On a more serious note, you're taking your life in your hands every time you go under the knife. It's not a huge risk, but it still isn't one I'd reccommend anyone take unless there was some kind of health-threatening condition. I think it's a bit of an unfair request for someone to ask their partner to take this kind of risk (and to endure the post-surgical pain/recovery and the potential for other complications) so they have something bigger to put their hands around.

My advice would be to leave them alone. They're probably fine the way they are.
 
On a more serious note, you're taking your life in your hands every time you go under the knife. It's not a huge risk, but it still isn't one I'd reccommend anyone take unless there was some kind of health-threatening condition. I think it's a bit of an unfair request for someone to ask their partner to take this kind of risk (and to endure the post-surgical pain/recovery and the potential for other complications) so they have something bigger to put their hands around.

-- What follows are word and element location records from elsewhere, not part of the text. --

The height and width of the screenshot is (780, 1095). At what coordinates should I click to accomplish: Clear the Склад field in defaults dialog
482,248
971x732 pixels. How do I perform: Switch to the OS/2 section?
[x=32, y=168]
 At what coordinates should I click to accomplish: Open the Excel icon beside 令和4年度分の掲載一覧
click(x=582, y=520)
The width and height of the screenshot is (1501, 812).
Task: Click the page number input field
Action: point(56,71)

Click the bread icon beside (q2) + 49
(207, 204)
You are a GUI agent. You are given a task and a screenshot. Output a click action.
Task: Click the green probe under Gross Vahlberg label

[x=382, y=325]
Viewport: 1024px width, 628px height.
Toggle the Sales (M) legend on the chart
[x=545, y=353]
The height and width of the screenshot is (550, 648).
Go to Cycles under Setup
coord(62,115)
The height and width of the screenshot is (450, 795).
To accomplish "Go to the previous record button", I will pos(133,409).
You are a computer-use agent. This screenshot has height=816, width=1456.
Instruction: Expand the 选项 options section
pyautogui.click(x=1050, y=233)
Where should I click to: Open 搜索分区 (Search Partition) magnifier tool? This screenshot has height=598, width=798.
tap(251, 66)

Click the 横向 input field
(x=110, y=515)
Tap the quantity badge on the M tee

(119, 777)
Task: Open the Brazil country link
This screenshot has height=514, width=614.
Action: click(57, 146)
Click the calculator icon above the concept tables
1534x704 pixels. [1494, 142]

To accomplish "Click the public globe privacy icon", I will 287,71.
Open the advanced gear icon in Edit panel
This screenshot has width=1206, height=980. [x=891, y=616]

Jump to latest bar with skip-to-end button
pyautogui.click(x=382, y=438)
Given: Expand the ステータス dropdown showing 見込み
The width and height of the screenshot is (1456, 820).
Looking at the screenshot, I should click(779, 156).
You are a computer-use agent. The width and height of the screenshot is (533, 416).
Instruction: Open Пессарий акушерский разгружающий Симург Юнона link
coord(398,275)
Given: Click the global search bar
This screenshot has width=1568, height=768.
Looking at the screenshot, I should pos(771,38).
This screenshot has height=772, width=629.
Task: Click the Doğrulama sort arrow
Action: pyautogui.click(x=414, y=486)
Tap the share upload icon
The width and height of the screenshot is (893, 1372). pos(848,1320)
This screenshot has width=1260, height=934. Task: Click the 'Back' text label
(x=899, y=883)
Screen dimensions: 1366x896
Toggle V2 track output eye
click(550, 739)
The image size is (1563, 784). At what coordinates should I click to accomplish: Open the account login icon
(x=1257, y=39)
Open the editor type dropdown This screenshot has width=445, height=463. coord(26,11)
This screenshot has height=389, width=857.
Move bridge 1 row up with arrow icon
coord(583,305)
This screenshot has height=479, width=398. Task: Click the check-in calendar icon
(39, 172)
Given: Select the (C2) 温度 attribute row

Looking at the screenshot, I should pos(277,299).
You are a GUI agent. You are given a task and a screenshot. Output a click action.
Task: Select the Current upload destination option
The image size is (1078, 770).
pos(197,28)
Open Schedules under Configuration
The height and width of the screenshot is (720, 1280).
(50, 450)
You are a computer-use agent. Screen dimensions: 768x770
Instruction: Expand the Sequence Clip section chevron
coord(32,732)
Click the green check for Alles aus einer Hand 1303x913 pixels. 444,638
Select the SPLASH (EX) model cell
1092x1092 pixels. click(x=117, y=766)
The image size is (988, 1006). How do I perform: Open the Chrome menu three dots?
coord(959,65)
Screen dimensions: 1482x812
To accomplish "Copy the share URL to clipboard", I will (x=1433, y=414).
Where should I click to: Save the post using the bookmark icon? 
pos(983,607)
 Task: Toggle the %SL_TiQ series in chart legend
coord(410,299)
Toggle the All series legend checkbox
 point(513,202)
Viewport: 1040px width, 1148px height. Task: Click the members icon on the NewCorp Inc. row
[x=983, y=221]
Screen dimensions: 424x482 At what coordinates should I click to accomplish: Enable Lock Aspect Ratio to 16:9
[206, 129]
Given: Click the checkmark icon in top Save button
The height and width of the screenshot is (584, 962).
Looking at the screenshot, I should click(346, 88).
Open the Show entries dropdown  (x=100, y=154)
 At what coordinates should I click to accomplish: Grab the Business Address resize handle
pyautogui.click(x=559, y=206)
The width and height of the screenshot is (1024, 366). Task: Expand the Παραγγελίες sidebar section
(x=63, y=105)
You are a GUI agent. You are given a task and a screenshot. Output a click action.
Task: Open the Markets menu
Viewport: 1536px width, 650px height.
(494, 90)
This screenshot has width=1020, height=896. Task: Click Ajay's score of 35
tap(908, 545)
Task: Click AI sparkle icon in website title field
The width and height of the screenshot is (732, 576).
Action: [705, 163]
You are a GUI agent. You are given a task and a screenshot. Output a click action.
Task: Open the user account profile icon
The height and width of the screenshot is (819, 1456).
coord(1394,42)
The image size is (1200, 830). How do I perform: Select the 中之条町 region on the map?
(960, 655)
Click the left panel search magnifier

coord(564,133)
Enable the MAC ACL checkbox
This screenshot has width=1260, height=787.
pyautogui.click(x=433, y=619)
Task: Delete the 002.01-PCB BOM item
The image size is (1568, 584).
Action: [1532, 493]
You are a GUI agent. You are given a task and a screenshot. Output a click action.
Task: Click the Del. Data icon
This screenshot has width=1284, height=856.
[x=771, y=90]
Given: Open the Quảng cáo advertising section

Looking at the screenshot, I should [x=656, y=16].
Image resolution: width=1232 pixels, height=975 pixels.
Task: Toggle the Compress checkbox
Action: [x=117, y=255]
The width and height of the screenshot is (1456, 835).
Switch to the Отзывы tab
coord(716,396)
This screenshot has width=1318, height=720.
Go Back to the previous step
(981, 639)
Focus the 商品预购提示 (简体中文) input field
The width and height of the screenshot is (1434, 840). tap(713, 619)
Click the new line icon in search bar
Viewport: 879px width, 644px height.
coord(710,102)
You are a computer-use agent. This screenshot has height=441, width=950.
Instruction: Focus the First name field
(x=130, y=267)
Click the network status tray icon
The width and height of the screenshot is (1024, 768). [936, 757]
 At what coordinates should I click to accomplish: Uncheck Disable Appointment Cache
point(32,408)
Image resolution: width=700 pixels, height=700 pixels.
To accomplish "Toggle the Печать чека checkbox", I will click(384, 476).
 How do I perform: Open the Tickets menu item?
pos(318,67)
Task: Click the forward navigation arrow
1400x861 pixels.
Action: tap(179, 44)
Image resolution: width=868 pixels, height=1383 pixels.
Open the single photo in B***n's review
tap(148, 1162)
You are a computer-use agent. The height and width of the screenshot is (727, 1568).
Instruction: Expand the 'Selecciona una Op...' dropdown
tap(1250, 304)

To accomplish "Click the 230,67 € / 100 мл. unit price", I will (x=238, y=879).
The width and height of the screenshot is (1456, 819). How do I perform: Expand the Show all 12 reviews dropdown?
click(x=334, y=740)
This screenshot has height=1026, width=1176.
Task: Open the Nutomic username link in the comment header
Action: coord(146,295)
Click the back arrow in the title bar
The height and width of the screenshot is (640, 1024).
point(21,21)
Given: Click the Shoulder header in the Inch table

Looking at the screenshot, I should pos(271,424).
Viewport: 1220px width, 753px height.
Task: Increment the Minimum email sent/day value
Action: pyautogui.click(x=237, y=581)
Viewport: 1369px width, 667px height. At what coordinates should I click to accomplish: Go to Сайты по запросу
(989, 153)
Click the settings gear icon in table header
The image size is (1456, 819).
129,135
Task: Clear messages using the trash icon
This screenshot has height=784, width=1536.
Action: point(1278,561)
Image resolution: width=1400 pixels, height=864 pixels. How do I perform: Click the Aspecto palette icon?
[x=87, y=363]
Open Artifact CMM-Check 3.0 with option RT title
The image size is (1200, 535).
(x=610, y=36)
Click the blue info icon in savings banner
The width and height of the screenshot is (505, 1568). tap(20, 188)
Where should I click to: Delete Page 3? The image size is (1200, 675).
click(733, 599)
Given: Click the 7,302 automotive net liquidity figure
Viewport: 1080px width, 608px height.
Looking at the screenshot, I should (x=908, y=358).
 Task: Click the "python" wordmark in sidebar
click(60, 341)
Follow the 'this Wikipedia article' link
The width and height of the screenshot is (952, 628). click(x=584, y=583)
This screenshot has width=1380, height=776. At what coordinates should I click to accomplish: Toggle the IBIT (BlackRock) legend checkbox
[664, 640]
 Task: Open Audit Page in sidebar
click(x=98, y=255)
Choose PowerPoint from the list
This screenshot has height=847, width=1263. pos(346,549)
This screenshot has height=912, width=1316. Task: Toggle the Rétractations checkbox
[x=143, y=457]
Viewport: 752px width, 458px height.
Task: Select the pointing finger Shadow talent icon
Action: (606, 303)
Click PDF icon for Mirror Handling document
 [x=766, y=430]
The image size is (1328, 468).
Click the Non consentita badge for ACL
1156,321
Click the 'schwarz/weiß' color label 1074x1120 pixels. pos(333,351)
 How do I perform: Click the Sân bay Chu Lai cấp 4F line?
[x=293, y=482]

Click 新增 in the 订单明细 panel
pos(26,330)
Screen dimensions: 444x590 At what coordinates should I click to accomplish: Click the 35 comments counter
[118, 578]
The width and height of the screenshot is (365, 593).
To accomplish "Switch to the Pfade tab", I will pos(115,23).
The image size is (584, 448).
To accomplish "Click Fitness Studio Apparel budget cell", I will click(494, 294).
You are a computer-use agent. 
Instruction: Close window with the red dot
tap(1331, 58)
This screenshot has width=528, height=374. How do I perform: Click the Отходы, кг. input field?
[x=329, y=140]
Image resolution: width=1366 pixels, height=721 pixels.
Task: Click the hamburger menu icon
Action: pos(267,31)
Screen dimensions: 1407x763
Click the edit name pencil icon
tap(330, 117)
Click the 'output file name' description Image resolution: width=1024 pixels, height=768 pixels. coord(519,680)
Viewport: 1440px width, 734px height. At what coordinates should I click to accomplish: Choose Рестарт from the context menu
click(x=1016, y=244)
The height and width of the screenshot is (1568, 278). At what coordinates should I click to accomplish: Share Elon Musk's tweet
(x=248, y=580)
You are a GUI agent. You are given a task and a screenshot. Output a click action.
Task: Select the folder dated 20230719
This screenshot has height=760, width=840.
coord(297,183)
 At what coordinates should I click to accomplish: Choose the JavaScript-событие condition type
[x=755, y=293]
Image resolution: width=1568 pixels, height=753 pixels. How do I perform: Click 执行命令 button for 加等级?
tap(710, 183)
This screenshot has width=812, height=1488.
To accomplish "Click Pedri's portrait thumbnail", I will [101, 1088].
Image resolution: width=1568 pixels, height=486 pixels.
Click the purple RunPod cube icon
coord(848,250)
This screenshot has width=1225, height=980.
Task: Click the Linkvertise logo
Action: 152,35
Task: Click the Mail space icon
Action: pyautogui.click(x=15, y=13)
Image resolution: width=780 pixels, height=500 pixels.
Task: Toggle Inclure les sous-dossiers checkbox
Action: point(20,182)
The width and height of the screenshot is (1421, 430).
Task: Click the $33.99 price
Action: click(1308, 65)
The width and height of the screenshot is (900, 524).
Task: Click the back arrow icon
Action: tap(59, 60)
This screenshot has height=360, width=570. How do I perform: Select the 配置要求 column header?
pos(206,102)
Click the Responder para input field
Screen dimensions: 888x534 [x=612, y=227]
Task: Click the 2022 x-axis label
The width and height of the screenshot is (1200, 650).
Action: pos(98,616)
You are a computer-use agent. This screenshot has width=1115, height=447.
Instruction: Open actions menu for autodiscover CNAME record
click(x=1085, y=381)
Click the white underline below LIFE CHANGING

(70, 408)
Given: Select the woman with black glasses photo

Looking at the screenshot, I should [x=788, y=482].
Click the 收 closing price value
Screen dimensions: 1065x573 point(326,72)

...after reading your post that there was a woman who lived near me who had complications and eventually died because of complications from implants. It wasn't an immediate death, but her husband took care of her for a long time and they had a really difficult struggle. I promised myself then that I would't get any work done.

However, that was many years ago, and after having a baby and nursing, the girls could really use a lift. 😳 If $$ wasn't an issue, I'd seriously consider perking up.